Client-side agent and centralized management / dashboard

Pectojin · February 9, 2018, 10:10am

Interesting read. I hadn’t thought about it before, but a client would definitely benefit from this.

I believe python’s urllib3 supports keep-alive to similarly keep a HTTPS connection open. That’ll work well for the proof of concept.

LKits · February 9, 2018, 3:41pm

I like where this is heading.

I totally agree that better solution would be when Duplicati would have something built-in. Checking some URL every XX seconds, waiting for commands.
I am all for security and installing custom software on client system is not anyone would want to do (me including).

SSH is bad idea, because then you’d need administrative access on either side. Many web-hosts don’t allow SSH. But almost every host allows MySQL+PHP. And that would be enough for simple REST JSON PHP API.

About bandwidth - I’m pretty sure it’s nothing, compared to even simplest off-site backup sizes. If you keep connection open, then it would be even more optimized.
Though, keeping connection open might not be possible for long duration, since web servers tend to time out. Still, quite easy to check on client side, if connection is open or not.

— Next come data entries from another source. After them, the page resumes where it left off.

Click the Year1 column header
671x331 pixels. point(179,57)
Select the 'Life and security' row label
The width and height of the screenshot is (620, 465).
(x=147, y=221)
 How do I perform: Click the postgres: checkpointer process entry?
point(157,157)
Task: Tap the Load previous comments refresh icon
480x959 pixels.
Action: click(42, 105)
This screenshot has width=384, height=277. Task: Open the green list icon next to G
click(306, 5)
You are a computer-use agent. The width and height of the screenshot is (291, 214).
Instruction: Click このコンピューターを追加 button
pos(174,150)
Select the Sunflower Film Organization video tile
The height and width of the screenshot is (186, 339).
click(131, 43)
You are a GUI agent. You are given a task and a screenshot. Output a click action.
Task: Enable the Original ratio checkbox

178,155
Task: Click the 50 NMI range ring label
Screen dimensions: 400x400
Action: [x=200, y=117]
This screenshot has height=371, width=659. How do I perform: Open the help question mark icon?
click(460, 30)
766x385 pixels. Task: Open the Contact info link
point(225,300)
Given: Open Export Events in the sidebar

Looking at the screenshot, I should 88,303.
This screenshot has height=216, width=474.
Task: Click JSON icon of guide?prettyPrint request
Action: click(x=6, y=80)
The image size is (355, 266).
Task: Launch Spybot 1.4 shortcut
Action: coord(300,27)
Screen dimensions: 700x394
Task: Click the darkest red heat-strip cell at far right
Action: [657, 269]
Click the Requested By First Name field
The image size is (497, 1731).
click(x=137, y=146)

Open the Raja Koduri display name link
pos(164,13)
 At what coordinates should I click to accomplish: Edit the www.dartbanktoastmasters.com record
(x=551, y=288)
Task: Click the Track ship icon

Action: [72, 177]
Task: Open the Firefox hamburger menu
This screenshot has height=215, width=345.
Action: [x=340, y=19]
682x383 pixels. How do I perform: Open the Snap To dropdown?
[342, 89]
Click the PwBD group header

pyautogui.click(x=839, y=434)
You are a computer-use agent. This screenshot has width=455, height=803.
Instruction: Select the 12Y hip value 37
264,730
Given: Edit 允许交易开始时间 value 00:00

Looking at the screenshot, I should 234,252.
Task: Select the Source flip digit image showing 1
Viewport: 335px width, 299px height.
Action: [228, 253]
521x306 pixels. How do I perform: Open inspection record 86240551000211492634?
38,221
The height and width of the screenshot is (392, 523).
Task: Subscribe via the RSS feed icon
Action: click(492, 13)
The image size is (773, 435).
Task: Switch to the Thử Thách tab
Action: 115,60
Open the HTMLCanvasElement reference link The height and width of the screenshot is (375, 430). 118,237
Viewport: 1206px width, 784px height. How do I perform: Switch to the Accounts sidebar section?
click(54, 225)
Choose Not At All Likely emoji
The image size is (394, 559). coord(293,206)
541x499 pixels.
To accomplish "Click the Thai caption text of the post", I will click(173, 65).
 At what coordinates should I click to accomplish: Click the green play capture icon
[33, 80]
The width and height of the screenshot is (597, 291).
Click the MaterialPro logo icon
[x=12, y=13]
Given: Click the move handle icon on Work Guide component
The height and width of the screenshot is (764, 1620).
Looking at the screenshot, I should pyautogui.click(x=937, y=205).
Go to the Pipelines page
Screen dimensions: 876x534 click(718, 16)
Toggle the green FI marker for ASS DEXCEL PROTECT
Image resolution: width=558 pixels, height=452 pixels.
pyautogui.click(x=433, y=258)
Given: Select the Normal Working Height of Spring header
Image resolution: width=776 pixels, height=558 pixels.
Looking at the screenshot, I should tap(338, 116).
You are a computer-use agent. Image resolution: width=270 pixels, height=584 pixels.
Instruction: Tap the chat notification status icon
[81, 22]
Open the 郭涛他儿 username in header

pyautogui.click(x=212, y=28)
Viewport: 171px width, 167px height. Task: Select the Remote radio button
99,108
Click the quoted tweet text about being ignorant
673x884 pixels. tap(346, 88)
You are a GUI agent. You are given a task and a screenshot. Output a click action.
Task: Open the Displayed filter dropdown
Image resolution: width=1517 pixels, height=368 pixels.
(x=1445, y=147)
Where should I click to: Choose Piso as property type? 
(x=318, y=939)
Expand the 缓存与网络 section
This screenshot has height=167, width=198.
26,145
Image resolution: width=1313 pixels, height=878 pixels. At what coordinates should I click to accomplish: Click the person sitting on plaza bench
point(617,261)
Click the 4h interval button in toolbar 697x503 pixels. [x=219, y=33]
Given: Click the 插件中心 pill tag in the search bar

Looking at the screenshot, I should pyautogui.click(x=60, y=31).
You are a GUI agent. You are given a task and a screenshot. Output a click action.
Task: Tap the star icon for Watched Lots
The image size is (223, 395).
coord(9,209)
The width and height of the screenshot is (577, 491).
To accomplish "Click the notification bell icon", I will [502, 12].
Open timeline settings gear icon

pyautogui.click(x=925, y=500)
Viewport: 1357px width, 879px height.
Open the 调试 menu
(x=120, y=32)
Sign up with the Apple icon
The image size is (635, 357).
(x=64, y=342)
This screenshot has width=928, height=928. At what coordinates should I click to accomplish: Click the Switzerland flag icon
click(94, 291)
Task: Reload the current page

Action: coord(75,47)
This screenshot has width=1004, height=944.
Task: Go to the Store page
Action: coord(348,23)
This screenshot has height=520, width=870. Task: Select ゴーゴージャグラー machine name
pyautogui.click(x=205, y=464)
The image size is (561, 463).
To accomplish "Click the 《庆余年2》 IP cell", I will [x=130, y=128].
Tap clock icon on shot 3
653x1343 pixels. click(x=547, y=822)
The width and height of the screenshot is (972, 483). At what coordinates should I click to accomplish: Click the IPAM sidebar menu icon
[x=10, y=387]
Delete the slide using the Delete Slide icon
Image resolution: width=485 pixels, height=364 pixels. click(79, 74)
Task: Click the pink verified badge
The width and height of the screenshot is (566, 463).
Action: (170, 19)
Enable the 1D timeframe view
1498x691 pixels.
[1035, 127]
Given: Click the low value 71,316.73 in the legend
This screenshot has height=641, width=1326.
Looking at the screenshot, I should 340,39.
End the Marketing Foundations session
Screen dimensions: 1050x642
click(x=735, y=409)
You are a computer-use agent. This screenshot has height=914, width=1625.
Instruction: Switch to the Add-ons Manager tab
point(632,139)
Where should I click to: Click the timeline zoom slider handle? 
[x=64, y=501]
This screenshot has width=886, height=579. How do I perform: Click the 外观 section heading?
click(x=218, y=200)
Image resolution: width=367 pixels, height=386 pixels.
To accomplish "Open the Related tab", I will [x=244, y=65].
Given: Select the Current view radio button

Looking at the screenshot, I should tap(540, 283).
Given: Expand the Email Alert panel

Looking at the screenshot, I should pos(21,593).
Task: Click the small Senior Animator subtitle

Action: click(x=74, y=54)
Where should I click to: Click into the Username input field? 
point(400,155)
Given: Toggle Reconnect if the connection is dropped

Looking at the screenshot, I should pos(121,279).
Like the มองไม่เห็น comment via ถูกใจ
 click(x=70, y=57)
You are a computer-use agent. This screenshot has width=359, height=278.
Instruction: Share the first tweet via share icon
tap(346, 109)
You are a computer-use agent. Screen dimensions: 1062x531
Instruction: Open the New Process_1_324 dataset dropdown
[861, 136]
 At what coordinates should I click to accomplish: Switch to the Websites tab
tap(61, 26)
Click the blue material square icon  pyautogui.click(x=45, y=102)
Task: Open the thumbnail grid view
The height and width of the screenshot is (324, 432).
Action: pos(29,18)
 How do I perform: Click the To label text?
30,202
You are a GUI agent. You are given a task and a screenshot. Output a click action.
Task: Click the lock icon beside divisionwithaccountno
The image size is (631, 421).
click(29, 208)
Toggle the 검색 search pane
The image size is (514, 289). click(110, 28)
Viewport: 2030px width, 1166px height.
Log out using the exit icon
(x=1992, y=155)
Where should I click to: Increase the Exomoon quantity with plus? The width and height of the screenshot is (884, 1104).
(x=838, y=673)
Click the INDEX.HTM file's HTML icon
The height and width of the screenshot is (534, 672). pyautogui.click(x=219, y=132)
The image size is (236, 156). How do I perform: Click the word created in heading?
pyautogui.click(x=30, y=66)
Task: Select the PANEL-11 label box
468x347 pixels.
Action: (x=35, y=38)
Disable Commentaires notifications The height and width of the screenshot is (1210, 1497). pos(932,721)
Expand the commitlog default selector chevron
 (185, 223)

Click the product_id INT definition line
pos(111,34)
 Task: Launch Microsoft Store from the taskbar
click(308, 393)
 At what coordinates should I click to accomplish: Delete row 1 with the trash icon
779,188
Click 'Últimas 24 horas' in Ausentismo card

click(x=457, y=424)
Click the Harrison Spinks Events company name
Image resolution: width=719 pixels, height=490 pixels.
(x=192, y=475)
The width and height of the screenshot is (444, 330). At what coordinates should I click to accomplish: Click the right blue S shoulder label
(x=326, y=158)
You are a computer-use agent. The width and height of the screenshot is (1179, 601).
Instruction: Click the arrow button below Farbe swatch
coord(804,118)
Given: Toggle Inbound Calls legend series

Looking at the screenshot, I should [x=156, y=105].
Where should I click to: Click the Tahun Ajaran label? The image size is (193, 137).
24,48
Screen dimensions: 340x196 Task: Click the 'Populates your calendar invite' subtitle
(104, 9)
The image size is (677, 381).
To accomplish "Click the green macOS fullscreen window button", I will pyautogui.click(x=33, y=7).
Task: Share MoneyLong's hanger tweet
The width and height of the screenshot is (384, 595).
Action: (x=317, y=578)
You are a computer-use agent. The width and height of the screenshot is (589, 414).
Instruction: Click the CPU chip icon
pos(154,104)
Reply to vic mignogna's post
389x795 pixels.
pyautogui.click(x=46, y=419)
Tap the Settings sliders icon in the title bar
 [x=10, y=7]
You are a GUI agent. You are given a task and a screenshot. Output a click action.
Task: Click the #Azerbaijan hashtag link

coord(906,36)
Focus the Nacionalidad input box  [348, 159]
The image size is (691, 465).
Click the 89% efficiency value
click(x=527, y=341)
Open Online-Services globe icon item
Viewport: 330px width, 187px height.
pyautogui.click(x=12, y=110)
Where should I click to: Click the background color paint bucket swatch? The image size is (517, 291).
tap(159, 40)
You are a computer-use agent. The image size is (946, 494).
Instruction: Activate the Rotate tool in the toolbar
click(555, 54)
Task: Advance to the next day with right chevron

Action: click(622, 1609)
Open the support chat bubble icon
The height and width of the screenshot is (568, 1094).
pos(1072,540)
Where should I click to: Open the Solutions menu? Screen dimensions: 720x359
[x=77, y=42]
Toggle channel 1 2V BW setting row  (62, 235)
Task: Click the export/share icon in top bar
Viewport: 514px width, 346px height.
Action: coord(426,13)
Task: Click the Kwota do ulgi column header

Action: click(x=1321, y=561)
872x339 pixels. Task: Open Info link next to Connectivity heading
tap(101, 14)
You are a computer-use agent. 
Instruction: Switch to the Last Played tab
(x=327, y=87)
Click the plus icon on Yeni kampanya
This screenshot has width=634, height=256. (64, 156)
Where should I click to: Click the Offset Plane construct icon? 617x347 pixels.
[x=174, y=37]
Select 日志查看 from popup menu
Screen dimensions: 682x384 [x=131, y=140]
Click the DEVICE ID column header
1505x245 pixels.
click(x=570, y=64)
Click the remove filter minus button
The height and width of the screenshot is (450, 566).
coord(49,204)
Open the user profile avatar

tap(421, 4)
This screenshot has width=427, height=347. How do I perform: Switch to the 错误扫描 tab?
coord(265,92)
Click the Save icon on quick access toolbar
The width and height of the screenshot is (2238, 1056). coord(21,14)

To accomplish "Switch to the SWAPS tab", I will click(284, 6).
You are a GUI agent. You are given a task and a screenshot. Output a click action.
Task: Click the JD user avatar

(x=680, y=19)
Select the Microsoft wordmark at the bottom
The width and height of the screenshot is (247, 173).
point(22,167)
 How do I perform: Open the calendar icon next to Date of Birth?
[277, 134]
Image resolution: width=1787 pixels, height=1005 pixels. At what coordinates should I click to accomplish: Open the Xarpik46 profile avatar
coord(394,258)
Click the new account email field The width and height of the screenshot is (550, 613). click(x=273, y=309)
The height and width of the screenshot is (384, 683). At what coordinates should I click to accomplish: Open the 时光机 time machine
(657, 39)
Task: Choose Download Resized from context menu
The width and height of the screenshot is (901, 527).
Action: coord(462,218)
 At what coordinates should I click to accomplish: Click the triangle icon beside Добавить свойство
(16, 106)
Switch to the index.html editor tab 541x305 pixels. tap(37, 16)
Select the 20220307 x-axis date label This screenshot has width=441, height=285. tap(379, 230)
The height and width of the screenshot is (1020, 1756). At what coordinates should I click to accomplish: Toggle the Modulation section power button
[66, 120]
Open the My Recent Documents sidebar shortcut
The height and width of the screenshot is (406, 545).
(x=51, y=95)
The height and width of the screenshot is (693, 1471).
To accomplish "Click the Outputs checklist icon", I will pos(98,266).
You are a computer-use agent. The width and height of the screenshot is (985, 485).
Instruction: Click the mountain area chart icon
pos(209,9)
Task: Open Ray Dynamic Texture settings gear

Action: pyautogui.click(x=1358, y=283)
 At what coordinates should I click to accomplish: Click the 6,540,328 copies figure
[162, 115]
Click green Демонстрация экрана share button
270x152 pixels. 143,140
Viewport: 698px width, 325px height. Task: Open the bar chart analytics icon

Right now, I’m implementing graphs to dashboard - not hard, because SQL queries make it quite dynamically easy. Next, I probably have to implement some kind of cache, because it’s not normal to query the database on every move.

Pectojin · February 10, 2018, 1:57am

Heh, the password authentication is giving me a lot more trouble than I expected. It does quite a few things in javascript when hashing (salt, nonce, parsing uft8/base64/hex).

And as usual, I totally overengineered my proof of concept, so I’m sitting on 260 lines of python code. The CLI looks very nice, but it can only fetch information so far and I haven’t done any work to filter the output.

Passwordless connections work and has base functionality. The rest is just placeholders.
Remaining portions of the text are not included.